We take the first proportionality equation:
$$\frac{3m - 5p + 1}{2m - 3p + 1} = \frac{1}{2}$$
To eliminate the denominators, we cross-multiply:
$$2 \times (3m - 5p + 1) = 1 \times (2m - 3p + 1)$$
$$6m - 10p + 2 = 2m - 3p + 1$$
Now, we rearrange the terms to gather the $$m$$ terms on one side and the $$p$$ terms and constant terms on the other:
$$6m - 2m - 10p + 3p = 1 - 2$$
This simplifies to:
$$4m - 7p = -1$$
We will refer to this as Equation (1).

**step5** Solving the Second Proportionality Equation

Next, we take the second proportionality equation:
$$\frac{8m - 3p - 1}{4m - p} = \frac{1}{2}$$
Again, we cross-multiply to remove the denominators:
$$2 \times (8m - 3p - 1) = 1 \times (4m - p)$$
$$16m - 6p - 2 = 4m - p$$
Rearranging the terms:
$$16m - 4m - 6p + p = 2$$
This simplifies to:
$$12m - 5p = 2$$
We will refer to this as Equation (2).

**step6** Setting Up a System of Equations for $$m$$ and $$p$$

We now have a system of two linear equations involving the parameters $$m$$ and $$p$$:
Equation (1): $$4m - 7p = -1$$
Equation (2): $$12m - 5p = 2$$
To solve this system, we can use the elimination method. We aim to make the coefficients of one variable the same in both equations so we can subtract them. Let's make the coefficient of $$m$$ the same. We can multiply Equation (1) by 3:
$$3 \times (4m - 7p) = 3 \times (-1)$$
$$12m - 21p = -3$$
Let's call this new equation Equation (3).

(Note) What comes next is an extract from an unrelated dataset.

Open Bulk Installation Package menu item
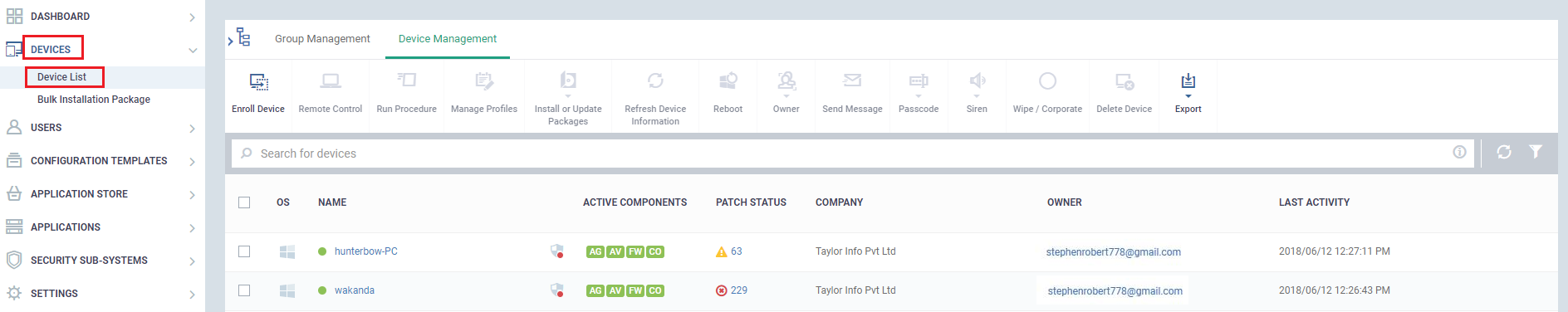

**step7** Solving for $$p$$

Now we have:
Equation (2): $$12m - 5p = 2$$
Equation (3): $$12m - 21p = -3$$
We can subtract Equation (3) from Equation (2) to eliminate $$m$$:
$$(12m - 5p) - (12m - 21p) = 2 - (-3)$$
$$12m - 5p - 12m + 21p = 2 + 3$$
$$16p = 5$$
To find the value of $$p$$, we divide both sides by 16:
$$p = \frac{5}{16}$$

**step8** Solving for $$m$$

Now that we have the value of $$p$$, we can substitute $$p = \frac{5}{16}$$ into either Equation (1) or Equation (2). Let's use Equation (1):
$$4m - 7p = -1$$
$$4m - 7\left(\frac{5}{16}\right) = -1$$
$$4m - \frac{35}{16} = -1$$
To isolate the term with $$m$$, we add $$\frac{35}{16}$$ to both sides of the equation:
$$4m = -1 + \frac{35}{16}$$
To add the numbers on the right side, we express -1 with a denominator of 16:
$$-1 = -\frac{16}{16}$$
So, $$4m = -\frac{16}{16} + \frac{35}{16}$$
$$4m = \frac{35 - 16}{16}$$
$$4m = \frac{19}{16}$$
Finally, to find $$m$$, we divide both sides by 4 (which is equivalent to multiplying by $$\frac{1}{4}$$):
$$m = \frac{19}{16 \times 4}$$
$$m = \frac{19}{64}$$

**step9** Final Solution

Based on our calculations, the values of the parameters $$m$$ and $$p$$ that ensure the given system of equations has infinitely many solutions are:
$$m = \frac{19}{64}$$
$$p = \frac{5}{16}$$